Il cardinale Ernest Simoni torna a Radda in Chianti, la visita del "martire vivente"

Sabato 4 dicembre, di ritorno nell’Arcidiocesi di Firenze da Roma (dove aveva incontrato il nuovo presidente albanese, Bajram Begaj - nominato lo scorso giugno - in occasione dei festeggiamenti per l’indipendenza dell’Albania), il Cardinale Ernest Simoni ha visitato per la seconda volta la comunità raddese, accolto dalla Propositura di san Niccolo’ nelle persone di padre Massimiliano Maria e don Hector Largo, e dalle autorità cittadine.

Il presule, sfidando nei suoi 94 anni pioggia, nebbia e freddo, pur dopo i faticosi impegni presso l’Apostolato della capitale, non è voluto mancare all’incontro con il popolo raddese. Padre Ernest Simoni, nei suoi anni giovanili incarcerato e condannato a morte più volte, è stato salutato "martire vivente" da papa Francesco dopo aver ascoltato la sua testimonianza quale, ad oggi, unico religioso sopravvissuto alla persecuzione in odio alla fede perpetrata dal regime comunista ateo del dittatore Enver Hoxha nello scorso secolo, regime durante il quale fu perseguitata ogni professione religiosa, ogni culto, e quindi anche la "Chiesa del silenzio" di Albania.

Il prossimo anno saranno sessanta anni dall’arresto del religioso, più volte condannato a morte, il quale, presentandosi davanti ai plotoni di esecuzione sorrideva, come lui stesso racconta, dicendo "Nulla potete fare se non dettato dal Signore l’Altissimo, che è padre di tutti e anche vostro"; e anche "Quale gioia più bella fare ritorno alla casa del Padre!".

Dopo l’arresto, nel dicembre del 1963, il porporato ha vissuto ventotto anni tra prigionia e lavori forzati nelle miniere di rame e pirite, con altri 4.000 prigionieri tra religiosi e oppositori politici del regime. Nel 1991 concludeva la sua detenzione nelle fogne di Scutari.

Santa Madre Teresa di Calcutta, inviata in Albania da San Giovanni Paolo II per constatare in quali condizioni versava la chiesa di Albania, si recava a casa di don Ernest Simoni, che in quel momento viveva con suo cugino, unico arcivescovo del "paese delle aquile" sopravvissuto alla persecuzione. Nell’agosto dello stesso 1991, grazie all’interessamento della Santa di Calcutta, originaria dei Balcani, il presule poté abbracciare in Castel Gandolfo il Santo Giovanni Paolo II, contro il quale mai aveva bestemmiato o rivolto offese, come invece volevano i funzionari del regime, allo scopo di voler fondare una chiesa patriottica di Stato. Ma tutti i religiosi albanesi rimasero fedeli al Santo Padre. Degno di nota è ricordare che il cardinale, prima dell’arresto, spronava i giovani che gremivano la chiesa con queste parole: "Se occorre, vale la pena dare la vita per Gesù".

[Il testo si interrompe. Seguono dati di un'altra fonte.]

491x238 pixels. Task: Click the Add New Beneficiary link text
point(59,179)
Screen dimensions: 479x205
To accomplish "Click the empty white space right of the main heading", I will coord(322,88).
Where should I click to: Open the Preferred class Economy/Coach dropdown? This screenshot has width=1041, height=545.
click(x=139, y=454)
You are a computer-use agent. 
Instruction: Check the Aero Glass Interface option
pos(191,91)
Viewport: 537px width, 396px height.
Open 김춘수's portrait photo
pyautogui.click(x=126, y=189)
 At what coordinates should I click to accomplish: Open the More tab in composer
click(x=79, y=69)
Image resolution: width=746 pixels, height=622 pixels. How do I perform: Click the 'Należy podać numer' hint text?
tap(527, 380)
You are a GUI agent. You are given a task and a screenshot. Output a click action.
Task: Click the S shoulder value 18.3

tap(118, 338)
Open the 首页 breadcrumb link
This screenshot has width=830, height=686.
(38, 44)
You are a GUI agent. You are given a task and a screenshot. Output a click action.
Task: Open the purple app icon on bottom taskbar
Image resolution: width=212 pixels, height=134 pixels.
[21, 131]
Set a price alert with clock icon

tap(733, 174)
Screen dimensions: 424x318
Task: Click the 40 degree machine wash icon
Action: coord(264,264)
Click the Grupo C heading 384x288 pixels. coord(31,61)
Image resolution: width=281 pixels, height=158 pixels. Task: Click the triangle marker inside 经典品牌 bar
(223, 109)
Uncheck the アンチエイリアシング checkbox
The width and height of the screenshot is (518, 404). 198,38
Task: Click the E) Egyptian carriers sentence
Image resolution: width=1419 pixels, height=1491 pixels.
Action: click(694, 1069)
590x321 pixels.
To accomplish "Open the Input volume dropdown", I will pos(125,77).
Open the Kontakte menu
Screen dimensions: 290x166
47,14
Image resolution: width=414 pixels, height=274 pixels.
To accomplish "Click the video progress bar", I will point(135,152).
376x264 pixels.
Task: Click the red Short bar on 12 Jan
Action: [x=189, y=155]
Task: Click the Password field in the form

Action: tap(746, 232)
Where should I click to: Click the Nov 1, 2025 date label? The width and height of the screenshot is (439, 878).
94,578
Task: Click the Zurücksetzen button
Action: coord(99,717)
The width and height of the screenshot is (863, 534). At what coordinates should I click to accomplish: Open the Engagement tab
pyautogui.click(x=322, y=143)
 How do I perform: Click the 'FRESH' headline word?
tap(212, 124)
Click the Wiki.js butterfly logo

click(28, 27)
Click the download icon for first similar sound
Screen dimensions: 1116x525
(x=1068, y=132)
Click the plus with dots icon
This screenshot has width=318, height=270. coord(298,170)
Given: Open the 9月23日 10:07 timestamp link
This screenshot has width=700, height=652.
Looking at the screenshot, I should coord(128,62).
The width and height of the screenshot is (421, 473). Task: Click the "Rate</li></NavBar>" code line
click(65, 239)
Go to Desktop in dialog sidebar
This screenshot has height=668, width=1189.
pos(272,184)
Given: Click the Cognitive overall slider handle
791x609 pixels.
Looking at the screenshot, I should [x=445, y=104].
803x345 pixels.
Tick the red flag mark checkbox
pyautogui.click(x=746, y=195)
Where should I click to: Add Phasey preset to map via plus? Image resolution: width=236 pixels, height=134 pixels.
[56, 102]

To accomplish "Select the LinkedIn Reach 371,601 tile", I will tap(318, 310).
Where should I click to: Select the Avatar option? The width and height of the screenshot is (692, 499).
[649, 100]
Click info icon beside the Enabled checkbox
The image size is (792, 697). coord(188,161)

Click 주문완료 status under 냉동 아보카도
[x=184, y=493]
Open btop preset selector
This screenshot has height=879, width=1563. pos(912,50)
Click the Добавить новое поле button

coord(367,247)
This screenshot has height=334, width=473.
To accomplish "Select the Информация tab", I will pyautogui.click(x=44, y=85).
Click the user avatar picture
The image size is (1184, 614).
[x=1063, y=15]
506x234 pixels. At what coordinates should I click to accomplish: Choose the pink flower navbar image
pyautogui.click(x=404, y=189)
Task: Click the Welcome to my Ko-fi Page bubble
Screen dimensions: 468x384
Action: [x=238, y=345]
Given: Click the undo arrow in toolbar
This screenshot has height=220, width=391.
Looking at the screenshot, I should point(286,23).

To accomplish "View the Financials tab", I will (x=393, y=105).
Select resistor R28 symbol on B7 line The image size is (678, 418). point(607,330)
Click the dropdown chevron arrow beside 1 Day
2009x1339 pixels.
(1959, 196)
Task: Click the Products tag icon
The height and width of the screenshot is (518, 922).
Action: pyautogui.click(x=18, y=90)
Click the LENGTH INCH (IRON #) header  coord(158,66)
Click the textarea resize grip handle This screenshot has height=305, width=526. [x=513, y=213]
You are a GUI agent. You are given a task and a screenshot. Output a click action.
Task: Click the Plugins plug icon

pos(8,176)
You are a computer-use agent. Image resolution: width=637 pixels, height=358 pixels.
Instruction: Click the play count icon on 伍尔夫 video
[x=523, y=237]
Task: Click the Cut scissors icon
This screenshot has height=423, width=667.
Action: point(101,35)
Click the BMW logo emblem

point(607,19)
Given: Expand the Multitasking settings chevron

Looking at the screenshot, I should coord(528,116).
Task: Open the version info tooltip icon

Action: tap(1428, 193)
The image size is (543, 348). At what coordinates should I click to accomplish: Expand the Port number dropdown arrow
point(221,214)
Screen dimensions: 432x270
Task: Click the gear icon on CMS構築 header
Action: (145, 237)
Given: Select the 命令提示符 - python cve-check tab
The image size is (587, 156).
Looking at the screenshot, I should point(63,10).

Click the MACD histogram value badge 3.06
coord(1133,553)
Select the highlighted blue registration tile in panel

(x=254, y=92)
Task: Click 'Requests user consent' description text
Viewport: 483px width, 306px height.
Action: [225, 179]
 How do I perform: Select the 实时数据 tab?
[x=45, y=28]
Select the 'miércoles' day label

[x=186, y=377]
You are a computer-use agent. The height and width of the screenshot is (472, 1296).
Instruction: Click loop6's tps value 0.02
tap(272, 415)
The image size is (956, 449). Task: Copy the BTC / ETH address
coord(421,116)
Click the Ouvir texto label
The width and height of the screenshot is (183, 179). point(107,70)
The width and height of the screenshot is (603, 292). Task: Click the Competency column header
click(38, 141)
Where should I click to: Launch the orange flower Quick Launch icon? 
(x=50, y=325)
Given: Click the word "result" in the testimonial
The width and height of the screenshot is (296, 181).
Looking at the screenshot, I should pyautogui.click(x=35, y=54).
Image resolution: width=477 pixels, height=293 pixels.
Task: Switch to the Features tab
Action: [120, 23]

La Santa Messa delle 18, celebrata dal Cardinale nella Chiesa di San Niccolo’, ha visto la partecipazione attenta e commossa di molti fedeli, accorsi ad ascoltare con gratitudine le parole del presule, la cui veneranda età niente toglie alla lucidità del suo pensiero, delle sue raccomandazioni a camminare con determinazione nella via della fede e della speranza.

La breve ma intensa presentazione della sua vita (a cura di Vieri Lascialfari, della segreteria fiorentina del Cardinale), segnata da eventi drammatici, ci ha restituito e comunicato il senso vero della parola "testimonianza", del termine "martire"; ci ha reso più consapevoli di cosa significa essere testimone di una fede viva, salda, forte, convinta e convincente; ci dona la condivisione di una esperienza su cui ognuno di noi può riflettere, per poi avere il coraggio e lo sprone di decidere che vale davvero la pena mettersi nella mani amorevoli di Dio, affidarsi a Gesù e a Maria ogni giorno, in ogni circostanza, in ogni incontro della nostra vita.

La presenza del Cardinale è di quelle che non si dimenticano, di quelle a cui rivolgersi con deferenza sincera, di quelle che invitano all’ammirazione, certo non l’ammirazione mondana e frivola, ma l’ammirazione gioiosa di chi vede la presenza di Cristo; e non perché si tratta di un racconto, di una narrazione, ma di vita vera, vissuta, carne e sangue veramente versati per la salvezza delle anime, anche delle nostre.

Così, nel tempo di Avvento, la sua omelia acquista un valore ancora più grande, un accompagnamento alla nostra attesa del Salvatore che viene per ognuno di noi, fatti certi che, come recita il motto del Cardinale, Maria ripete: "Zemra jeme do-të triumfojë" , ovvero, "Il mio cuore trionferà".